Cash and cash equivalents at beginning of period                          3,266,236               16,223,192
                                                                        -----------             ------------
Cash and cash equivalents at end of period                              $ 3,170,164             $ 11,194,798
                                                                        ===========             ============
Supplemental disclosure of cash flow information:
    Cash paid for interest                                              $    72,816             $    467,590
                                                                        ===========             ============
    Cash paid for taxes, net of refunds receivable                      $      --               $    400,000
                                                                        ===========             ============


See accompanying notes to consolidated financial statements.

                                       4

                   TIDEL TECHNOLOGIES, INC. AND SUBSIDIARIES
             NOTES TO CONSOLIDATED FINANCIAL STATEMENTS (UNAUDITED)
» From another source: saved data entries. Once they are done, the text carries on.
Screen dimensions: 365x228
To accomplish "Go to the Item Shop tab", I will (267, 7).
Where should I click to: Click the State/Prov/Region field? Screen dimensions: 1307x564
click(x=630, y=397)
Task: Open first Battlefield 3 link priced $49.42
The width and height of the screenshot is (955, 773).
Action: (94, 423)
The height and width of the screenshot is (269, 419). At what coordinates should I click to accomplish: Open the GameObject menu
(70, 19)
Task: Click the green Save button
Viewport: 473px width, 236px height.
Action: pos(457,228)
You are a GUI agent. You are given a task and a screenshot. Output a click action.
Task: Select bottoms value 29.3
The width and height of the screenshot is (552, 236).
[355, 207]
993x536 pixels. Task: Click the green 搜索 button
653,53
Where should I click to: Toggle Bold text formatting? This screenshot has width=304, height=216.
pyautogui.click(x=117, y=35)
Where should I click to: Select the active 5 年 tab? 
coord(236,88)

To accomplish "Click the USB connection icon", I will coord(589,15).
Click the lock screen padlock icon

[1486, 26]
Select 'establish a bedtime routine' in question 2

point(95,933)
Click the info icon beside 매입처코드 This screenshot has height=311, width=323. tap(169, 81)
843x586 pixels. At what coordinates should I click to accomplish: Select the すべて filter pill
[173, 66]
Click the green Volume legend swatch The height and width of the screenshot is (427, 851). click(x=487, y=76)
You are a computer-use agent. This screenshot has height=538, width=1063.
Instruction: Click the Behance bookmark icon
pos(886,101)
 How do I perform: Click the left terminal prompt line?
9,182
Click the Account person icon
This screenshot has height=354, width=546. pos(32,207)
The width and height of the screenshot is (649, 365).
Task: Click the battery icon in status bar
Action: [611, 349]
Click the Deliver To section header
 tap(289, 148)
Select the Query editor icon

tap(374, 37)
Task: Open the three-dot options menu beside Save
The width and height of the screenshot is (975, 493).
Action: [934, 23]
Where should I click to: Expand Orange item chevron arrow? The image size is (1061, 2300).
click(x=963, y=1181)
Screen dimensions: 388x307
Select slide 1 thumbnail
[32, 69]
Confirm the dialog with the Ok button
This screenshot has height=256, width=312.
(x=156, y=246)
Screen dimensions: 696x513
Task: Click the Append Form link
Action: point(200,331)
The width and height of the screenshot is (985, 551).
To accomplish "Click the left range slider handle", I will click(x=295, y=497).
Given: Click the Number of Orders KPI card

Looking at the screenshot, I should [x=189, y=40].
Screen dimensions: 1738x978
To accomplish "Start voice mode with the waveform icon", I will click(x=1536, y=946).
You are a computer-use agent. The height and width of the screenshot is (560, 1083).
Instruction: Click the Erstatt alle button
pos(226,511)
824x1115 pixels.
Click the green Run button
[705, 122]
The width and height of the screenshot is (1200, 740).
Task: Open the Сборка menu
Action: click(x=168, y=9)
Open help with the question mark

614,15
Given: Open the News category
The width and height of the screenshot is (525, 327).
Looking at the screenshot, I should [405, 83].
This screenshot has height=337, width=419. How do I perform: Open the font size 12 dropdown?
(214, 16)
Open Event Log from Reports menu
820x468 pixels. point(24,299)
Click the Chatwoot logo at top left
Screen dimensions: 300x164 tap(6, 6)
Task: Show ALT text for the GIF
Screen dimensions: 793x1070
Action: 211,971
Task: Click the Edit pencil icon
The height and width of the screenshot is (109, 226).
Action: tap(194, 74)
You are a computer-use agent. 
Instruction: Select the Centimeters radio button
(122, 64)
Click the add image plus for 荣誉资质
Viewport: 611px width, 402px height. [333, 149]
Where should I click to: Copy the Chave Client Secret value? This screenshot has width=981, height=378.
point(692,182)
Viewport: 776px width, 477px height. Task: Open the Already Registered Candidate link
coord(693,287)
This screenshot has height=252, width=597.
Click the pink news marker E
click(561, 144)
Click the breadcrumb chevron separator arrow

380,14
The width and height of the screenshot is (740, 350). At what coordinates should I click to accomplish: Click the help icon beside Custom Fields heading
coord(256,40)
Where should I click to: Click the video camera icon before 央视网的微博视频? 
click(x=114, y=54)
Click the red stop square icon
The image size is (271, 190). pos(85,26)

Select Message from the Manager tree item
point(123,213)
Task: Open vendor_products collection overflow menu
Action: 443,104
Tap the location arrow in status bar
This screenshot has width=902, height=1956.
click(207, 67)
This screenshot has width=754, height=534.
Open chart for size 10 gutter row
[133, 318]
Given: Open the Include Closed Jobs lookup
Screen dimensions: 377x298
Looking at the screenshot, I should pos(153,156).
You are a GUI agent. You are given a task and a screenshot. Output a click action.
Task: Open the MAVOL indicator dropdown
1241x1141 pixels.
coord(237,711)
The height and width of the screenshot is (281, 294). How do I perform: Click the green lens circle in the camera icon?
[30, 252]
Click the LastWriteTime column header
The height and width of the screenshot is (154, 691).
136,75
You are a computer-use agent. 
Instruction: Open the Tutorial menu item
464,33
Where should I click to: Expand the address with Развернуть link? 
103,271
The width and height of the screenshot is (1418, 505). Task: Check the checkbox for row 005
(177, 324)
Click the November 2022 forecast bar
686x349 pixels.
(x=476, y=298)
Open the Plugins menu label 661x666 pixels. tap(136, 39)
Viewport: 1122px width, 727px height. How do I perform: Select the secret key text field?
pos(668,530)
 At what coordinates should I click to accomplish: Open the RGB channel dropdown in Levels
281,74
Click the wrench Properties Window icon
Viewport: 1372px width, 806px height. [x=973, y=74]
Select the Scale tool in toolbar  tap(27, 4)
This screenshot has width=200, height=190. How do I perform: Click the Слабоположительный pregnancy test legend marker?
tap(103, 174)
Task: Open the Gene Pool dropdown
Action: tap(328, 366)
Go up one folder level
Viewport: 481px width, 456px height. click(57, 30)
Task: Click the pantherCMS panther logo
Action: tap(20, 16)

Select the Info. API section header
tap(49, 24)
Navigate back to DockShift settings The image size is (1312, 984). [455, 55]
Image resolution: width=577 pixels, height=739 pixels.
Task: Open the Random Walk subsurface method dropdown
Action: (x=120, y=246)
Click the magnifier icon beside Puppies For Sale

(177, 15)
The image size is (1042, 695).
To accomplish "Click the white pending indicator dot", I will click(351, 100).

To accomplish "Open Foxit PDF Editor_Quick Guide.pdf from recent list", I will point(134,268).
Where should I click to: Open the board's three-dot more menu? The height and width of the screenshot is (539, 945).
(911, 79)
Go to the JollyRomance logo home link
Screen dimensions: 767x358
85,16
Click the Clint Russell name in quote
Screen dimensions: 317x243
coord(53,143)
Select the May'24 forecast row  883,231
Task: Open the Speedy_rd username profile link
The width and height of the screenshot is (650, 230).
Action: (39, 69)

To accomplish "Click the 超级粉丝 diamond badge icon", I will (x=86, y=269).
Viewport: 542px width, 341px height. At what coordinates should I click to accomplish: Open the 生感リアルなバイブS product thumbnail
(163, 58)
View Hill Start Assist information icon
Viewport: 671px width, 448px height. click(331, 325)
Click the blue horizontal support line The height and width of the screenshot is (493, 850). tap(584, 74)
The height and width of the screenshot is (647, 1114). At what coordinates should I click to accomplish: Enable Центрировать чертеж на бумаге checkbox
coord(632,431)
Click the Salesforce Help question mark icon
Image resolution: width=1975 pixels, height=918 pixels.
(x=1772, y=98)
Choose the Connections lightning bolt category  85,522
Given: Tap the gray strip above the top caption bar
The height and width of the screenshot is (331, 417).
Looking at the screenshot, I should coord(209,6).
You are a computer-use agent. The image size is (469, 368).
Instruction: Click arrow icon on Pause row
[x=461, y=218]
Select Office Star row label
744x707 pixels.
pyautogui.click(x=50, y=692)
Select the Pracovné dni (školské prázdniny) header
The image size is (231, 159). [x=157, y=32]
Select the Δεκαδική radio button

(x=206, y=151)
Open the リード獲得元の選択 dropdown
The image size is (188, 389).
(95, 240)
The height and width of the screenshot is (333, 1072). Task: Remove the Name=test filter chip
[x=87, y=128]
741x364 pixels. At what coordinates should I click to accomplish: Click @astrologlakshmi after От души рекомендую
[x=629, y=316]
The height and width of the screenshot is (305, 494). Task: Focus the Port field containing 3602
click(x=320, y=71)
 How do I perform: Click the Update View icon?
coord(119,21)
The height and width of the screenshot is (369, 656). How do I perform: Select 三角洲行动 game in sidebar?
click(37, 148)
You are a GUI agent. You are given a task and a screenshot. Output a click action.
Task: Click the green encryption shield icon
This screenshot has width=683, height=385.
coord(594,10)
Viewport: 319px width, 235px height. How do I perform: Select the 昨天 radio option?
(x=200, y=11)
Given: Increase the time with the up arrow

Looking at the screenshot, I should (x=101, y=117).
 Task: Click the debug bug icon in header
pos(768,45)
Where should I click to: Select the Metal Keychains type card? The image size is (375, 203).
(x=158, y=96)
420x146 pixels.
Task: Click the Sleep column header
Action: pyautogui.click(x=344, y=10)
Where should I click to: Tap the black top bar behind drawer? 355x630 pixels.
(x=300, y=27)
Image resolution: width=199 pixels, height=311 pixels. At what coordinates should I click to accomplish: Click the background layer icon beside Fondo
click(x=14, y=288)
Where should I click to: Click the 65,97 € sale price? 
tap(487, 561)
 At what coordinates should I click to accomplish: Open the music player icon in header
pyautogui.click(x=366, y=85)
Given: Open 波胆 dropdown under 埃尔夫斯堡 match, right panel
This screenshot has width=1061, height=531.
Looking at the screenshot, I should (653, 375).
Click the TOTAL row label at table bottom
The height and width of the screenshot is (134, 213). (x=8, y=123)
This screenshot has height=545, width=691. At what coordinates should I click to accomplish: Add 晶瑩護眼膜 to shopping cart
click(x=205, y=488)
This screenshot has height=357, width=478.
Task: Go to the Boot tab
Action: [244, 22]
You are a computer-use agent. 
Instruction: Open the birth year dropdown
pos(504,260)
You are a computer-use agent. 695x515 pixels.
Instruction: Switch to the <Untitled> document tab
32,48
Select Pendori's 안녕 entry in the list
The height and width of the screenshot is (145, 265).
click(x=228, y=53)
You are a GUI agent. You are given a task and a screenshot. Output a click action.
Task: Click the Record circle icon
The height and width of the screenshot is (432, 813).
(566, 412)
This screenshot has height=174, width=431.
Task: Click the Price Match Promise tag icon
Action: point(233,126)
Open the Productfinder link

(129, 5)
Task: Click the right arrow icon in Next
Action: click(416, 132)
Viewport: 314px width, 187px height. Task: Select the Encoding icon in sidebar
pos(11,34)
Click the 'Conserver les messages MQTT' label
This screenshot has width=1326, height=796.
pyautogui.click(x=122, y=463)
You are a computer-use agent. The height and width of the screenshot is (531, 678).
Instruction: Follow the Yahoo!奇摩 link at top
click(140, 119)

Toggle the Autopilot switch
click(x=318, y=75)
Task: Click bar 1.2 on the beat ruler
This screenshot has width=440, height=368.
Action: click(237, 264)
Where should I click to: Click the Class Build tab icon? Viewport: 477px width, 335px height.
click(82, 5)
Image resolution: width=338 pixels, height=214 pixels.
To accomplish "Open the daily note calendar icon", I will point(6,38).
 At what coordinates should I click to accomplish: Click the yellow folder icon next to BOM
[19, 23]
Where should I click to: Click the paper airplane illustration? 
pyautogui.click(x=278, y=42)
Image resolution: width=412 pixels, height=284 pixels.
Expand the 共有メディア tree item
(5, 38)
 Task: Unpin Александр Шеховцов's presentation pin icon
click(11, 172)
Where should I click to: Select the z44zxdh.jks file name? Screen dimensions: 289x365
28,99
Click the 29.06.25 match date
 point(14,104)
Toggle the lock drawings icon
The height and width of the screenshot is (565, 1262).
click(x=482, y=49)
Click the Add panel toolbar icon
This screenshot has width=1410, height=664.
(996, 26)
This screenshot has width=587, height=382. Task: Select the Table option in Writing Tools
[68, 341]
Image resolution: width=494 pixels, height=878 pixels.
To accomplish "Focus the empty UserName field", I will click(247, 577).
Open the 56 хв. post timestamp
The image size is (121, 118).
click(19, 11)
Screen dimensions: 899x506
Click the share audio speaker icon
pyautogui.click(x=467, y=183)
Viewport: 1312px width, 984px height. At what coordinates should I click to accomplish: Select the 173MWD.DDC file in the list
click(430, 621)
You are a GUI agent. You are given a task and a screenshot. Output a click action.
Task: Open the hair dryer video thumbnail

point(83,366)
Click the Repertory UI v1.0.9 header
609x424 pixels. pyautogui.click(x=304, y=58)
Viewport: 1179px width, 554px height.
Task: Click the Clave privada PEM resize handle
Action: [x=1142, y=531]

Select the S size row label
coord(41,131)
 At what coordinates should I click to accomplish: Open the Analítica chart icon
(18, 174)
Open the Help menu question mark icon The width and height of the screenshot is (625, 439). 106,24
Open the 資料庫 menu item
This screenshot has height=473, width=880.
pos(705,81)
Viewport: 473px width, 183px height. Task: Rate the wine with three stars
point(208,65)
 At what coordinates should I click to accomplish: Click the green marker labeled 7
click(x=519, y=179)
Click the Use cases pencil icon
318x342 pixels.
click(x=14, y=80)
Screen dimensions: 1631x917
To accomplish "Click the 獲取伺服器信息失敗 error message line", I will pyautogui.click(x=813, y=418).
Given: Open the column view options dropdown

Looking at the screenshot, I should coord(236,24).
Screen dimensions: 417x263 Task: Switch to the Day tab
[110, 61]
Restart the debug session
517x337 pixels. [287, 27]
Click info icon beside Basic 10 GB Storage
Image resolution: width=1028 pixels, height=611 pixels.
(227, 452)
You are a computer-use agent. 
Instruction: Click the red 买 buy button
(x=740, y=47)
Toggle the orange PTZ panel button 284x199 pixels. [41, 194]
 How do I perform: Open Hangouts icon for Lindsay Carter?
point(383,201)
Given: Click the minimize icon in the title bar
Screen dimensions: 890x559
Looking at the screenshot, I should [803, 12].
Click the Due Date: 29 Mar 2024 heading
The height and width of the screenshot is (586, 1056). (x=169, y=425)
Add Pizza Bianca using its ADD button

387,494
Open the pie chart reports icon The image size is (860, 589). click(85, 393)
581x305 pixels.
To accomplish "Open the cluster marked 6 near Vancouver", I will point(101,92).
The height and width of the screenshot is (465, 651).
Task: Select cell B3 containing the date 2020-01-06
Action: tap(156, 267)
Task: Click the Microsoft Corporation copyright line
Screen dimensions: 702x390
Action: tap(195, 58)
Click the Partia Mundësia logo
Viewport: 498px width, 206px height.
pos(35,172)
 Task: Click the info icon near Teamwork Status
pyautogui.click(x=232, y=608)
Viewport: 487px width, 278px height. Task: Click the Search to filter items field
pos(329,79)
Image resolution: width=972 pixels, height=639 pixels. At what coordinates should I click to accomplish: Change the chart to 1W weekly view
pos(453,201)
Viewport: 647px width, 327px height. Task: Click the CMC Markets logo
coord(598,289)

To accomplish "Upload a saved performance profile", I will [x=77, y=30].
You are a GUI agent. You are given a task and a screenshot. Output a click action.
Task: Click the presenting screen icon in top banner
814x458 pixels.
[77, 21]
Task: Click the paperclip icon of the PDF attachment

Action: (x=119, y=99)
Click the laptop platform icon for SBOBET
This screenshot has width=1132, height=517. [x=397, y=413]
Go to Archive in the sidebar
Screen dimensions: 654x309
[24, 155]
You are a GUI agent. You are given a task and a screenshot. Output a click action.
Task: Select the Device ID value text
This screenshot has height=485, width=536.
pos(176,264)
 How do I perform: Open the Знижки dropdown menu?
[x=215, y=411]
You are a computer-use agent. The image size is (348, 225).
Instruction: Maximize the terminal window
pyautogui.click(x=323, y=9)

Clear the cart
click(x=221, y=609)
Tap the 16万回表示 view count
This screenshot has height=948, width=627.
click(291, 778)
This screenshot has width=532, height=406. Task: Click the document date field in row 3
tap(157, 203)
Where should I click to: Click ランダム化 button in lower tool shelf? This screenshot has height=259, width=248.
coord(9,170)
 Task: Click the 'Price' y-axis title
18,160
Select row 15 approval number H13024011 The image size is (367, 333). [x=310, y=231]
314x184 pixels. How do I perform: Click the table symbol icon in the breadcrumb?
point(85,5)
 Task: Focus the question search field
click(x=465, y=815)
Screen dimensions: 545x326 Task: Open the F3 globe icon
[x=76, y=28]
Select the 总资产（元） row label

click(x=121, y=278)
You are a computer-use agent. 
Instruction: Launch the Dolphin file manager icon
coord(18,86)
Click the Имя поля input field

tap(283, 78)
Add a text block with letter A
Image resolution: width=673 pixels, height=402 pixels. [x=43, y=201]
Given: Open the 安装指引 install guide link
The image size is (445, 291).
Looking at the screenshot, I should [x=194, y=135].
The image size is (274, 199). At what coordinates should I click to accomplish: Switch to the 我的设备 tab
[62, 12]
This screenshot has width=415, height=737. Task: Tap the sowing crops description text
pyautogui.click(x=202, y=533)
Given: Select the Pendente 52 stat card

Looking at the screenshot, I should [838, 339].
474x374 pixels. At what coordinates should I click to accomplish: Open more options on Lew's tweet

(1) CONSOLIDATED FINANCIAL STATEMENTS

    The accompanying consolidated balance sheets and related interim
    consolidated statements of operations and cash flows of Tidel Technologies,
    Inc. (the "Company"), a Delaware corporation, are unaudited. In the opinion
    of management, these financial statements include all adjustments
    (consisting only of normal recurring items) necessary for their fair
    presentation in accordance with generally accepted accounting principles.
    Preparing financial statements requires management to make estimates and
    assumptions that affect the reported amounts of assets, liabilities,
    revenues and expenses. Actual results may differ from these estimates.
    Interim results are not necessarily indicative of results for a full year.
    The information included in this Form 10-Q should be read in conjunction
    with the Company's Annual Report on Form 10-K for the year ended September
    30, 2001.


(2) INVENTORIES

    Inventories consisted of the following at December 31, 2001 and September
    30, 2001:


                                                   December 31,      September 30,
                                                       2001              2001
                                                   ------------      ------------
                                                               
       Raw materials............................   $  7,535,145      $  7,361,295
       Work in process..........................         61,947              --
       Finished goods...........................      1,502,171         1,926,505
       Inventory repurchased from Credit
         Card Center............................      1,370,097         1,822,450
       Other....................................        321,587           310,426
                                                   ------------      ------------
                                                     10,790,947        11,420,676
       Inventory reserve........................       (120,050)          (90,050)
                                                   ------------      ------------
                                                   $ 10,670,897      $ 11,330,626
                                                   ============      ============


    See the Company's Annual Report on Form 10-K for the year ended September
    30, 2001 for additional information regarding the repurchase of inventory
    from the estate of Credit Card Center ("CCC").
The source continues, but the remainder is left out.